-- Source material follows --

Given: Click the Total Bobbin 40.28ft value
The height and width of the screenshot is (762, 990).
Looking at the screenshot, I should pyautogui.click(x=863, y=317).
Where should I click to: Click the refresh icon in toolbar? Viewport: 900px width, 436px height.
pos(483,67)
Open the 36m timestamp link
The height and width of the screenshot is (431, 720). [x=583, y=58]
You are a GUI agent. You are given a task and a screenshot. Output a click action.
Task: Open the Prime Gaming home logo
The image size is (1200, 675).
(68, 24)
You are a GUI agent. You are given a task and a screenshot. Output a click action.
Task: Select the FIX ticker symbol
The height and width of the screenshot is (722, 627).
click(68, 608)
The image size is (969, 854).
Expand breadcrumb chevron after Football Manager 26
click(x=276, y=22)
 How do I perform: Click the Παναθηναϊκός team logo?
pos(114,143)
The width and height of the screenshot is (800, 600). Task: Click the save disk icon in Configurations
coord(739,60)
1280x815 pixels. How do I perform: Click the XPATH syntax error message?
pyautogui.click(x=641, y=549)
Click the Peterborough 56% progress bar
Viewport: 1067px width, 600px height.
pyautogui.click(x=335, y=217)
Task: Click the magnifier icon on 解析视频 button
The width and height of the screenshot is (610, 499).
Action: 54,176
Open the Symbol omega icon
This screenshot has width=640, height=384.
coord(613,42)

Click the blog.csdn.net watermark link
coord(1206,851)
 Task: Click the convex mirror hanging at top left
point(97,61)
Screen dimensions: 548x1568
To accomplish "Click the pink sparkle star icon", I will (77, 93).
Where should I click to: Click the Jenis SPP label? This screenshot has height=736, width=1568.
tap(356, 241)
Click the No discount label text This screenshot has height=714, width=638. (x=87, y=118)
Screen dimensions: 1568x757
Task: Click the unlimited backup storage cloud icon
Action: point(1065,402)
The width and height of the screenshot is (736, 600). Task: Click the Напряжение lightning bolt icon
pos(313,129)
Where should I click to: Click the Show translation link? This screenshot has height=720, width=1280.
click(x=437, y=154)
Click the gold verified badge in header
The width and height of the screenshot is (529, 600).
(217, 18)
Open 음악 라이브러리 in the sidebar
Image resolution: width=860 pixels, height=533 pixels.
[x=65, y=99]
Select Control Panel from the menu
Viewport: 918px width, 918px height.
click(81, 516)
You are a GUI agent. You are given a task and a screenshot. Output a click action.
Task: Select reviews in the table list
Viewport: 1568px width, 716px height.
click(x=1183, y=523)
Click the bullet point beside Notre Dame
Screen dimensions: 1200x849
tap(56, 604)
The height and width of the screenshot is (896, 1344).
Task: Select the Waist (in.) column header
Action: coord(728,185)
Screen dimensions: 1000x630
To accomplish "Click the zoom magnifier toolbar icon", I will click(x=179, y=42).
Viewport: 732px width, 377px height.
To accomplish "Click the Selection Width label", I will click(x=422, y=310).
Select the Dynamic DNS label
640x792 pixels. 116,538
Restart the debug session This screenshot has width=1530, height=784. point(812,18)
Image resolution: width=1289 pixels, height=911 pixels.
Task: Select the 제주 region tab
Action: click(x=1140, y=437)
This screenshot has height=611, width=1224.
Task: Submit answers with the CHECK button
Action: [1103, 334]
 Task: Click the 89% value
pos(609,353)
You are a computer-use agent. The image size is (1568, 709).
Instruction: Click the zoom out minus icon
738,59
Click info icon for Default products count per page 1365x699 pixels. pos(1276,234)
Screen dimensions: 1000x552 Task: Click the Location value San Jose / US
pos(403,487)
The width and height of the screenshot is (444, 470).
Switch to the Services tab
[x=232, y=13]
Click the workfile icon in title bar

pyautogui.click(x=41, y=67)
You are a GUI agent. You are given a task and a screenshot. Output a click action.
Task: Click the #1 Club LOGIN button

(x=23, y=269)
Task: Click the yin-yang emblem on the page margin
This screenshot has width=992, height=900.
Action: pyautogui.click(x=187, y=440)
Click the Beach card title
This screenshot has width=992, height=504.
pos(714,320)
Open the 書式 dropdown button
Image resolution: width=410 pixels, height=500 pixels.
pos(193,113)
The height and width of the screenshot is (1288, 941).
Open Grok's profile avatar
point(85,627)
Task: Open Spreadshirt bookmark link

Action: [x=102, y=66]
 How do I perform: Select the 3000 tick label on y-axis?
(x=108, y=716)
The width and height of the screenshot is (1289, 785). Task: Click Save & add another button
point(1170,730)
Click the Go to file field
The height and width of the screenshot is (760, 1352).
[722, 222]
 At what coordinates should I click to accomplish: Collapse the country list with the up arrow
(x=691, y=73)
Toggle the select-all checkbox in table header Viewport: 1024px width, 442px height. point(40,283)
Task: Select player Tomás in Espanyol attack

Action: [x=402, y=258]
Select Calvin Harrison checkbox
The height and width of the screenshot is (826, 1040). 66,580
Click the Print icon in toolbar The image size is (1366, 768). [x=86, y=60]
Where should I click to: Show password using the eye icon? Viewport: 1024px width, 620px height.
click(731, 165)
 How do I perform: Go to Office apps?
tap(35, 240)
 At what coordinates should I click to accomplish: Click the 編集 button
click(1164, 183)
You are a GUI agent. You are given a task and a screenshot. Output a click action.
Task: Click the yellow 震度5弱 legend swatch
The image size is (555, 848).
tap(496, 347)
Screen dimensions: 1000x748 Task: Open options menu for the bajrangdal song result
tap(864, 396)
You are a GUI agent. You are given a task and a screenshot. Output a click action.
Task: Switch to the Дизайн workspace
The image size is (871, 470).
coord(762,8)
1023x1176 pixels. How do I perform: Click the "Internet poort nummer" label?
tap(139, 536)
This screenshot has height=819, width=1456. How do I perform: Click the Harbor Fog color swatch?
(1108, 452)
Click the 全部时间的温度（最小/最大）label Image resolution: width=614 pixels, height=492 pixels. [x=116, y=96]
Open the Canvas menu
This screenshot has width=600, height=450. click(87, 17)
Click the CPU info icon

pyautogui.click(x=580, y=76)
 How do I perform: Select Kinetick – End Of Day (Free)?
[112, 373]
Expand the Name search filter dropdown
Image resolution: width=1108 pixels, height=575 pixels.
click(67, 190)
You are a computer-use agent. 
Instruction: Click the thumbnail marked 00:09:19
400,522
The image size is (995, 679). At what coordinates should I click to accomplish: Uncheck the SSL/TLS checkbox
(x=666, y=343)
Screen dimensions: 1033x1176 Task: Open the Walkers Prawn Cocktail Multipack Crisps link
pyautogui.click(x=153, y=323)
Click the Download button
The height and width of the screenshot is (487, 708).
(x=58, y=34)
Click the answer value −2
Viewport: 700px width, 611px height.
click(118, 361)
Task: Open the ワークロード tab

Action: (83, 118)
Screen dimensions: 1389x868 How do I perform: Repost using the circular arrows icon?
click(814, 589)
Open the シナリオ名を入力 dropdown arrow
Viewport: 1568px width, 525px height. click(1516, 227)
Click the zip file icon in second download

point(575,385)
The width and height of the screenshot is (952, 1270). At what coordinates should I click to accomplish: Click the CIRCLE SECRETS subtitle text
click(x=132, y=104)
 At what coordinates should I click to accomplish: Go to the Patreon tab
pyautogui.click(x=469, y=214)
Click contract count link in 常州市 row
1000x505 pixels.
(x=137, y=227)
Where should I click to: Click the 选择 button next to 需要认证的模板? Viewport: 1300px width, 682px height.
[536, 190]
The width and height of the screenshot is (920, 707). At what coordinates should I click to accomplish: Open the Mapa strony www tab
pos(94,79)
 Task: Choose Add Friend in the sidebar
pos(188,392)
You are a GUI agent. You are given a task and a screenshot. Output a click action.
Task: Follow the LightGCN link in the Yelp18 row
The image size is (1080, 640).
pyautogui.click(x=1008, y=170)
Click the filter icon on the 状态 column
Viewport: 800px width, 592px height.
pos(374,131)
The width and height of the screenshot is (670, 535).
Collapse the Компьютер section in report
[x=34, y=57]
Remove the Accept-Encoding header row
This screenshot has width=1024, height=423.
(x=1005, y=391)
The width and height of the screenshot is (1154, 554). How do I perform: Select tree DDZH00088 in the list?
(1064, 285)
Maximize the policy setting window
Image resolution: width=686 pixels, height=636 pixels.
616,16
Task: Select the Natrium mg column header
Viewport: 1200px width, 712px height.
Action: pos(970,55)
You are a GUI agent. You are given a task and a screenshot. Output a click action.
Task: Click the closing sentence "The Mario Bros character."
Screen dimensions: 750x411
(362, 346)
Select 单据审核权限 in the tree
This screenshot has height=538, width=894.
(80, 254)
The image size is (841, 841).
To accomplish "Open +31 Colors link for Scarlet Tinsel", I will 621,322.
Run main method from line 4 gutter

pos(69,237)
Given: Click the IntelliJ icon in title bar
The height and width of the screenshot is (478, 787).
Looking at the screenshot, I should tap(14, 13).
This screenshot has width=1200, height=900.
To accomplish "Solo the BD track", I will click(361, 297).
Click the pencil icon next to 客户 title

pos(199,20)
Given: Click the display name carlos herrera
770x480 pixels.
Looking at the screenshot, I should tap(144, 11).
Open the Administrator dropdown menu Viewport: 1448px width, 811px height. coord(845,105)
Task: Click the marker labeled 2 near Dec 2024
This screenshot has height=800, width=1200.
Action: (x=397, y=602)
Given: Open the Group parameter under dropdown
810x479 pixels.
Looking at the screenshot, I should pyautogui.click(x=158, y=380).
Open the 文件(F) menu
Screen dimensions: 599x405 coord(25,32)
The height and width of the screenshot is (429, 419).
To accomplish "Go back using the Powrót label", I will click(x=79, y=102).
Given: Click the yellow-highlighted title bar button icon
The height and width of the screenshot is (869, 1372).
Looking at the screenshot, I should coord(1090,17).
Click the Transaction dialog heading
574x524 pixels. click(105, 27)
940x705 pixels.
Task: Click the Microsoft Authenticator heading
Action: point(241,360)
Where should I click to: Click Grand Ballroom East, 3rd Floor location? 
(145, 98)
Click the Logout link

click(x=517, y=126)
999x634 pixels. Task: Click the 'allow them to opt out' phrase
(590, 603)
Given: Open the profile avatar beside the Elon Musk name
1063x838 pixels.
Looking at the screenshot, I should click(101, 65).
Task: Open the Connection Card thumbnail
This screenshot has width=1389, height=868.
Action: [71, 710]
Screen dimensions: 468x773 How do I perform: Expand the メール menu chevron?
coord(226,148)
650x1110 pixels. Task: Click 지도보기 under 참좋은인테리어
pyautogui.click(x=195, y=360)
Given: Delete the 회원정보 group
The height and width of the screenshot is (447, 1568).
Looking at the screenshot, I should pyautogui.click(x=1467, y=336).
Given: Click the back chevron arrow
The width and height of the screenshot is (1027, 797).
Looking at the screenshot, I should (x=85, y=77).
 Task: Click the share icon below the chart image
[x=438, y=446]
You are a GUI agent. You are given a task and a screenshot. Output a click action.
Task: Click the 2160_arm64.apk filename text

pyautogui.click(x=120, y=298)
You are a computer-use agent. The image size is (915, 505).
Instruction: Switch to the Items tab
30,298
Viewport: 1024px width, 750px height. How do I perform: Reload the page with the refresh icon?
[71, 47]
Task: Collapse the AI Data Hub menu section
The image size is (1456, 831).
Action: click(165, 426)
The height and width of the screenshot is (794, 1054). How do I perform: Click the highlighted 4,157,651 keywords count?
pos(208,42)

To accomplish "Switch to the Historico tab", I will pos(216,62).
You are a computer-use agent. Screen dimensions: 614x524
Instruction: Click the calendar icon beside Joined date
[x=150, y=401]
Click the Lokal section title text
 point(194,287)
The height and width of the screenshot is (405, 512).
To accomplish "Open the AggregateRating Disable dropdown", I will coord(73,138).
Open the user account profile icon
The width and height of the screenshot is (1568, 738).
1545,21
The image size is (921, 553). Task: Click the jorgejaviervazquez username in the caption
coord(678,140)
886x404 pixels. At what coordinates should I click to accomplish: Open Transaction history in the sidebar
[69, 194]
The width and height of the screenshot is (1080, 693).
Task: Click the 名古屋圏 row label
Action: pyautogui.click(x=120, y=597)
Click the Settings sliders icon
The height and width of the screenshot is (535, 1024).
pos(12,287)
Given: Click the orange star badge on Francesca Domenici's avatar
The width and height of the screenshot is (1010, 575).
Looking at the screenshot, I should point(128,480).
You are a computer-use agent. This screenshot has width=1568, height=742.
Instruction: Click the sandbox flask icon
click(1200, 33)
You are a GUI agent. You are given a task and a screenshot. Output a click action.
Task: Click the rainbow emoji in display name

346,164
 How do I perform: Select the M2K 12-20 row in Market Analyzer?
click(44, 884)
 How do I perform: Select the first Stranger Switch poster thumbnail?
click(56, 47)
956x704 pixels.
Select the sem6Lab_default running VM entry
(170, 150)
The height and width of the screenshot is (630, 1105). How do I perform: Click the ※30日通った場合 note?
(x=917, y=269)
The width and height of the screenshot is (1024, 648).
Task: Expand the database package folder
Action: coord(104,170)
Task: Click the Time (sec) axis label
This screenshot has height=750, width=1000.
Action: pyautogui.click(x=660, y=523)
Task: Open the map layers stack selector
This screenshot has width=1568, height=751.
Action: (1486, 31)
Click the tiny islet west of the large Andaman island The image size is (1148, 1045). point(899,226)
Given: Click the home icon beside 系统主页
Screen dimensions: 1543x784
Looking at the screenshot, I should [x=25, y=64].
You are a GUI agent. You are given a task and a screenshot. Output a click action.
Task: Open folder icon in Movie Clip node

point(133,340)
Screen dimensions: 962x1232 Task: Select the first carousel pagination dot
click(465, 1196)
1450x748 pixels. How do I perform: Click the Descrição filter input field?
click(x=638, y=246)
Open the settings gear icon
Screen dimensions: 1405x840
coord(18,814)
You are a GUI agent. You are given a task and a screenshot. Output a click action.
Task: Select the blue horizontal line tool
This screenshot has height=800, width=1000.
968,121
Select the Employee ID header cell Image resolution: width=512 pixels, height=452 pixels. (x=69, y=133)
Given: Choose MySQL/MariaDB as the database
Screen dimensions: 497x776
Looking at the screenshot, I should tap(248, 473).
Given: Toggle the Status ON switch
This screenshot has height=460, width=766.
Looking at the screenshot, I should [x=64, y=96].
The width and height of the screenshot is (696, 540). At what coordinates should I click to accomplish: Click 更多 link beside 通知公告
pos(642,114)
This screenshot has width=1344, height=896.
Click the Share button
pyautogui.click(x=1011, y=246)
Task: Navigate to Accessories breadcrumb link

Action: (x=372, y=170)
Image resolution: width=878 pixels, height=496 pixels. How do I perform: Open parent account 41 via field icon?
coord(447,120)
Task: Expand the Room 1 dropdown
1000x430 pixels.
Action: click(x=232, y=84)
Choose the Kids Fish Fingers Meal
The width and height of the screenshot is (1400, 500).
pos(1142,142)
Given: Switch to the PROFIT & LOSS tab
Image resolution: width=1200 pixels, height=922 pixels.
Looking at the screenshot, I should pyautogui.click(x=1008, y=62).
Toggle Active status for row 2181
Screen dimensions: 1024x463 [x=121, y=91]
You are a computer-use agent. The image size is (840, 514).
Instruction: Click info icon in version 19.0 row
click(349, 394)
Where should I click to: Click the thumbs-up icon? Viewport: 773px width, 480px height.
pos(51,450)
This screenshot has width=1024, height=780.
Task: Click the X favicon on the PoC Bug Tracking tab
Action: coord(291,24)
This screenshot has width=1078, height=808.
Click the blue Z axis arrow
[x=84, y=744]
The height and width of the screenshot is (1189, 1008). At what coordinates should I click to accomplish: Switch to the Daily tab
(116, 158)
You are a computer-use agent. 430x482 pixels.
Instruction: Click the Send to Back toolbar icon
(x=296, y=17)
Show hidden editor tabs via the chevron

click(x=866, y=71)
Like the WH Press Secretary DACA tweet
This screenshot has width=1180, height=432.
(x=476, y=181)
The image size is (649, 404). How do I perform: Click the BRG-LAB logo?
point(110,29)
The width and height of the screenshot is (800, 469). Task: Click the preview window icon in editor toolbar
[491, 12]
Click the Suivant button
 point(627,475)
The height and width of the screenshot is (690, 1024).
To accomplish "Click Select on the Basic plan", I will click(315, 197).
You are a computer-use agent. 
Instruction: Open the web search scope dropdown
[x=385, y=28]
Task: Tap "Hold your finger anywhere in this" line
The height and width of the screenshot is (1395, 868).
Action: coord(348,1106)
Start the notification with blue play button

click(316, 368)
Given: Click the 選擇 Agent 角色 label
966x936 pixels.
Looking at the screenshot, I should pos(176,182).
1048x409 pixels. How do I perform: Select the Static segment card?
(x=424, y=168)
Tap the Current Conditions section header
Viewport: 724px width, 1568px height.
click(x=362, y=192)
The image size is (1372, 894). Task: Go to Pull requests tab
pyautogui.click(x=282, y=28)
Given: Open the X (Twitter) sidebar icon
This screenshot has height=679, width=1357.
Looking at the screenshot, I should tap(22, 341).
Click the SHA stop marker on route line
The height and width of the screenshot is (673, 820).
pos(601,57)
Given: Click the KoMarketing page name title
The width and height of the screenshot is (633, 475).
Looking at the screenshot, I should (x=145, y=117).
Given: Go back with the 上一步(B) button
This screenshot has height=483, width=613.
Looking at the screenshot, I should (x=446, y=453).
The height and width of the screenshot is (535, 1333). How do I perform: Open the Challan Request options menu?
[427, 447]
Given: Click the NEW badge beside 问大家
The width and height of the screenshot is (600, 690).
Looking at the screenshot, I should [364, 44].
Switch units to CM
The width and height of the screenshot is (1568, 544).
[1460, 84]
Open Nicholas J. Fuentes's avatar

-- Source material concluded --

• About this task:
Your answer must be a single number: how many lines in this listing hold the string "computer"? Please add nothing else.

• Answer space:
8